--- Start of Listed entries ---

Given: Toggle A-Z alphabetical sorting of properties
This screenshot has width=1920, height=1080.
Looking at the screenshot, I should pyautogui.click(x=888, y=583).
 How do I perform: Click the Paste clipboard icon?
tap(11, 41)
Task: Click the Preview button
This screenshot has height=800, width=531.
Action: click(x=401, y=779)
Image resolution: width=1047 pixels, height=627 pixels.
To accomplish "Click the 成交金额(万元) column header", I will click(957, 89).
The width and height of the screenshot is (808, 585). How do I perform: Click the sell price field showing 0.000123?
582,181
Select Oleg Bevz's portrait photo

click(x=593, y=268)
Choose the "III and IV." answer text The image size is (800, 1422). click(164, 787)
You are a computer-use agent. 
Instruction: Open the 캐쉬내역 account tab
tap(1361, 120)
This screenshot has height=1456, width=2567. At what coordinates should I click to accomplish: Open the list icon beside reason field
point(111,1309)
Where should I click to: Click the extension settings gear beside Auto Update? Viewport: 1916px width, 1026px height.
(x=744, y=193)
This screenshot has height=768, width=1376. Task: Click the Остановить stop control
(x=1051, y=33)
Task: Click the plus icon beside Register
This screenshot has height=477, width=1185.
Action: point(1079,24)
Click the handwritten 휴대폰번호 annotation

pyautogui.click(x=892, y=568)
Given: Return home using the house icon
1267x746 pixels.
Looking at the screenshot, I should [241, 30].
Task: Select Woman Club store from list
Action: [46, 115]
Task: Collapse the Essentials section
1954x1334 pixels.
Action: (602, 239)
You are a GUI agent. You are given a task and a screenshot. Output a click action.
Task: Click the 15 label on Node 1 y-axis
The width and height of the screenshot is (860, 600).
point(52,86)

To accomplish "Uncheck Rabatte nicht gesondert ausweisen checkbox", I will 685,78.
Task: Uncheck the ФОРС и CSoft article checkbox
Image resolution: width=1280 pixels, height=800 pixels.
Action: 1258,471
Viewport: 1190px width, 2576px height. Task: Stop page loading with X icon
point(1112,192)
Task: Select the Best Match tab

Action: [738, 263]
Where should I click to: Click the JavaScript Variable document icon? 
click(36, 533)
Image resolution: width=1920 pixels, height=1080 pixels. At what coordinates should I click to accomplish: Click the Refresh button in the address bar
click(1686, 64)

--- End of Listed entries ---

What to work on
Copy out every one of the lines above, word for word, with nothing changed.

Task response
Given: Toggle A-Z alphabetical sorting of properties
This screenshot has width=1920, height=1080.
Looking at the screenshot, I should pyautogui.click(x=888, y=583).
 How do I perform: Click the Paste clipboard icon?
tap(11, 41)
Task: Click the Preview button
This screenshot has height=800, width=531.
Action: click(x=401, y=779)
Image resolution: width=1047 pixels, height=627 pixels.
To accomplish "Click the 成交金额(万元) column header", I will click(957, 89).
The width and height of the screenshot is (808, 585). How do I perform: Click the sell price field showing 0.000123?
582,181
Select Oleg Bevz's portrait photo

click(x=593, y=268)
Choose the "III and IV." answer text The image size is (800, 1422). click(164, 787)
You are a computer-use agent. 
Instruction: Open the 캐쉬내역 account tab
tap(1361, 120)
This screenshot has height=1456, width=2567. At what coordinates should I click to accomplish: Open the list icon beside reason field
point(111,1309)
Where should I click to: Click the extension settings gear beside Auto Update? Viewport: 1916px width, 1026px height.
(x=744, y=193)
This screenshot has height=768, width=1376. Task: Click the Остановить stop control
(x=1051, y=33)
Task: Click the plus icon beside Register
This screenshot has height=477, width=1185.
Action: point(1079,24)
Click the handwritten 휴대폰번호 annotation

pyautogui.click(x=892, y=568)
Given: Return home using the house icon
1267x746 pixels.
Looking at the screenshot, I should [241, 30].
Task: Select Woman Club store from list
Action: [46, 115]
Task: Collapse the Essentials section
1954x1334 pixels.
Action: (602, 239)
You are a GUI agent. You are given a task and a screenshot. Output a click action.
Task: Click the 15 label on Node 1 y-axis
The width and height of the screenshot is (860, 600).
point(52,86)

To accomplish "Uncheck Rabatte nicht gesondert ausweisen checkbox", I will 685,78.
Task: Uncheck the ФОРС и CSoft article checkbox
Image resolution: width=1280 pixels, height=800 pixels.
Action: 1258,471
Viewport: 1190px width, 2576px height. Task: Stop page loading with X icon
point(1112,192)
Task: Select the Best Match tab

Action: [738, 263]
Where should I click to: Click the JavaScript Variable document icon? 
click(36, 533)
Image resolution: width=1920 pixels, height=1080 pixels. At what coordinates should I click to accomplish: Click the Refresh button in the address bar
click(1686, 64)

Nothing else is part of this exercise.